Diante de denúncias sobre falhas estruturais no combate à violência doméstica e ao feminicídio em Rondônia, o Ministério Público Federal (MPF) abriu, nesta segunda-feira (18), um procedimento administrativo para fiscalizar a gestão de recursos públicos destinados às políticas de proteção às mulheres no estado.
De acordo com um documento elaborado por representantes do Instituto Brasileiro de Direito de Família (IBDFam) e entregue ao MPF, Rondônia não possui delegacias especializadas no atendimento a mulheres vítimas de violência funcionando 24 horas por dia.
O relatório também aponta que o orçamento destinado ao combate à violência contra a mulher é insuficiente. Além disso, há registros de representantes políticos ocupando cargos públicos envolvidos em casos de agressão contra mulheres, sem que exista, segundo o documento, compromisso efetivo com a implementação de políticas de proteção feminina.

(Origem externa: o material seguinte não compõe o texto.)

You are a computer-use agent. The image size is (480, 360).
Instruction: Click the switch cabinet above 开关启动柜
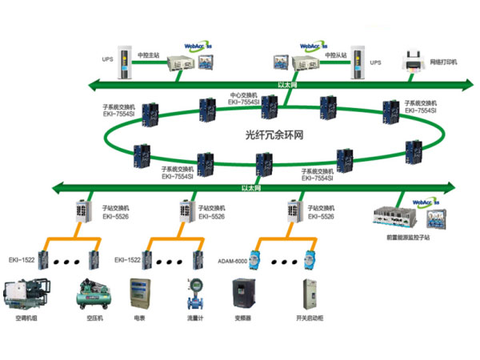[306, 294]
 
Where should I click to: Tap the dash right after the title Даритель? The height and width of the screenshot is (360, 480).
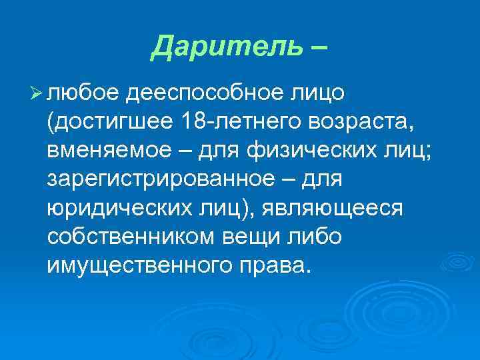(x=317, y=47)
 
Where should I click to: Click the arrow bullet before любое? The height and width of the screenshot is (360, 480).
(x=37, y=94)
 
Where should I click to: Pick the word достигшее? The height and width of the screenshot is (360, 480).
(x=111, y=123)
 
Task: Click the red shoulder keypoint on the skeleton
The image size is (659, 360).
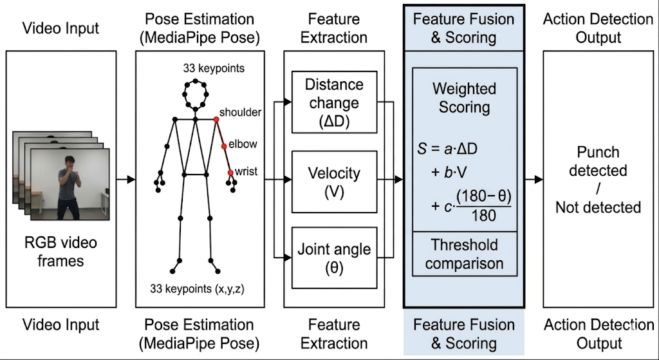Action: (216, 120)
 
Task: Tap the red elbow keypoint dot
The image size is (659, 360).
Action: (224, 146)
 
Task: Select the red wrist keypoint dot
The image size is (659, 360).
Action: (230, 173)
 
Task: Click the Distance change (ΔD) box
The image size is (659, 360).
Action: (335, 102)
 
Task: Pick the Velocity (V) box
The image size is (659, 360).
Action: (335, 182)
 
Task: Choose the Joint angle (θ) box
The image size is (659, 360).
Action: (335, 258)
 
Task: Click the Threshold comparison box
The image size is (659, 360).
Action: (465, 254)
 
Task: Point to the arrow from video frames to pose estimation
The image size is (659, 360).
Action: (126, 180)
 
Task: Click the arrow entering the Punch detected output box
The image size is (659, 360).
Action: (534, 180)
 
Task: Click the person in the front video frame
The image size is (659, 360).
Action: (69, 187)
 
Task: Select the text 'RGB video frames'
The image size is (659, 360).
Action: (60, 252)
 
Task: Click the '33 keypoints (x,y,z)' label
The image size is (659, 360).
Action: (197, 289)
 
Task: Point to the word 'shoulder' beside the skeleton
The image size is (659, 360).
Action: (241, 113)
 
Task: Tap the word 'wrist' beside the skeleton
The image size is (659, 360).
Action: (246, 172)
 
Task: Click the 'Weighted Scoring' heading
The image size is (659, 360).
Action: (465, 98)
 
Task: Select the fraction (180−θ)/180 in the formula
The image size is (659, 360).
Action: (483, 206)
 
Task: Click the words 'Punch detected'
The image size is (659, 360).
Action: (598, 162)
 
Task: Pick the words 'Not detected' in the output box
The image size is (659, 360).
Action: (598, 207)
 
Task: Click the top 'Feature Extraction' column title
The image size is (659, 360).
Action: (334, 28)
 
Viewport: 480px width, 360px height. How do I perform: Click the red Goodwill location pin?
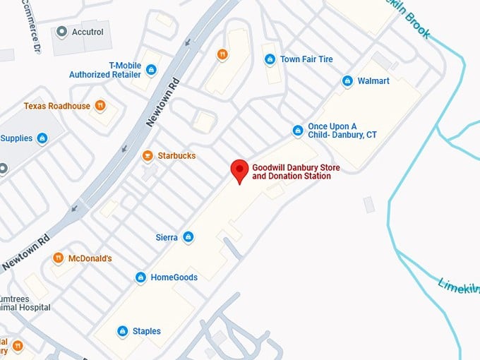pyautogui.click(x=240, y=170)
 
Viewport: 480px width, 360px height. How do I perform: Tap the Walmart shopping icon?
pyautogui.click(x=347, y=81)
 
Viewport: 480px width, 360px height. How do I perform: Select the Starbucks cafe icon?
pyautogui.click(x=148, y=156)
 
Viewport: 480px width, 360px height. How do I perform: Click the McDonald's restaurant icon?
pyautogui.click(x=58, y=258)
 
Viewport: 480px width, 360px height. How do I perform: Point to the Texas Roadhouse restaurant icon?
pyautogui.click(x=100, y=106)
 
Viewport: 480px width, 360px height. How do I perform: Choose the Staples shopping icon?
pyautogui.click(x=122, y=331)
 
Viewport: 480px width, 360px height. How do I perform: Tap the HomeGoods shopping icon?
pyautogui.click(x=140, y=277)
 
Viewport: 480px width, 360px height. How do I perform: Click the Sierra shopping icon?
pyautogui.click(x=188, y=237)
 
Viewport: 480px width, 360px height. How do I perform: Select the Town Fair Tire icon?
pyautogui.click(x=269, y=59)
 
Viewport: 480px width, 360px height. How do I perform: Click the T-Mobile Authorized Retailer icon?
pyautogui.click(x=151, y=69)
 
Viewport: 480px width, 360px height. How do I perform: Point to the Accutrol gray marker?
pyautogui.click(x=61, y=32)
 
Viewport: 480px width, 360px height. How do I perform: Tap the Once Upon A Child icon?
pyautogui.click(x=298, y=131)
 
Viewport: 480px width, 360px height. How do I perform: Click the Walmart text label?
pyautogui.click(x=373, y=81)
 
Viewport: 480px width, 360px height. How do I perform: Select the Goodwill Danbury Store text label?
pyautogui.click(x=291, y=172)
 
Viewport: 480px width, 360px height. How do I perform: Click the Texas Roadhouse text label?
pyautogui.click(x=57, y=106)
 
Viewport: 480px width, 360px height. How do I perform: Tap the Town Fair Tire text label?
pyautogui.click(x=306, y=59)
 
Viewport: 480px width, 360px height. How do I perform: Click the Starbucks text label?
pyautogui.click(x=176, y=155)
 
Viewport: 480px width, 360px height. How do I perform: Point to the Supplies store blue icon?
pyautogui.click(x=42, y=138)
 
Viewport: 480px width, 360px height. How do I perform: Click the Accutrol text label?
pyautogui.click(x=88, y=32)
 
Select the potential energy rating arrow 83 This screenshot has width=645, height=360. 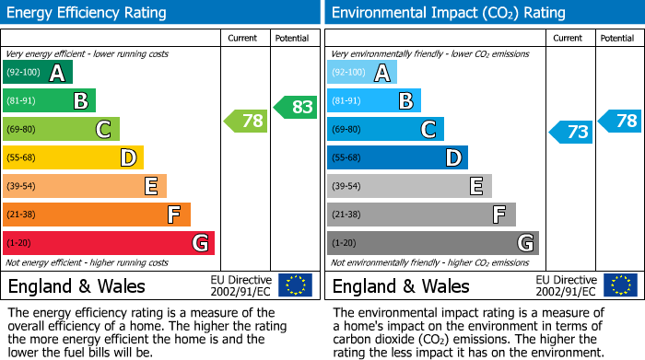click(x=295, y=107)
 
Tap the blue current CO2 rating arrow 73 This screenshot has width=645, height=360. click(x=570, y=132)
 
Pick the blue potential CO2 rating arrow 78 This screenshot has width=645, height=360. click(x=619, y=121)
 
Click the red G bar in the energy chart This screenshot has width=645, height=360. click(x=109, y=243)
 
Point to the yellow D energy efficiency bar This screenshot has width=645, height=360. click(x=73, y=157)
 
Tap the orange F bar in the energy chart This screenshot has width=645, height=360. click(x=97, y=215)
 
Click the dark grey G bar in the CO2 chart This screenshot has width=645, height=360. click(x=432, y=243)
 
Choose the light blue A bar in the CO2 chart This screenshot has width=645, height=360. click(x=362, y=73)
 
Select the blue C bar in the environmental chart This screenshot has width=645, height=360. click(x=385, y=130)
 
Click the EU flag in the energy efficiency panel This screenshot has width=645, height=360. click(x=295, y=285)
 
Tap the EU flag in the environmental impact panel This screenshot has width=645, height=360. click(x=619, y=285)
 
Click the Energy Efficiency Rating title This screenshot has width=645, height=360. click(x=88, y=13)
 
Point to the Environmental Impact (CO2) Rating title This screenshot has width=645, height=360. click(x=448, y=13)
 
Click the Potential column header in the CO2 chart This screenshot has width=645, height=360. click(x=617, y=38)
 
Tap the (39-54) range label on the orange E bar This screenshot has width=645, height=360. click(x=22, y=187)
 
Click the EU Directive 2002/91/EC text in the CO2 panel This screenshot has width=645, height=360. click(x=566, y=285)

O IBDFam ainda destacou a necessidade de capacitação de agentes de diferentes esferas que atuam diretamente no atendimento às vítimas de violência doméstica. O objetivo é evitar situações de revitimização, como falta de sigilo, desrespeito à privacidade e minimização da dor relatada pelas mulheres atendidas pelas instituições responsáveis pela proteção.
Investigação
O MPF estabeleceu um plano de atuação que prevê uma fase de diagnóstico de 90 dias, que será destinado ao levantamento e cruzamento de dados orçamentários. Em seguida, haverá uma etapa de diálogo com entidades da sociedade civil e a realização de uma audiência pública.
O procurador da República responsável pela investigação, Raphael Bevilaqua, afirmou que é necessário diferenciar aplicação de verba e impacto social das políticas públicas. Segundo ele, não basta apenas verificar se os recursos federais foram integralmente utilizados.
“O fato de o estado ‘gastar’ 100% da verba federal não significa que a política é boa. Por isso, é preciso fazer cruzamento de dados entre o que foi gasto e o serviço entregue, bem como outros parâmetros de políticas públicas de atendimento às mulheres”, afirmou no documento de abertura da investigação.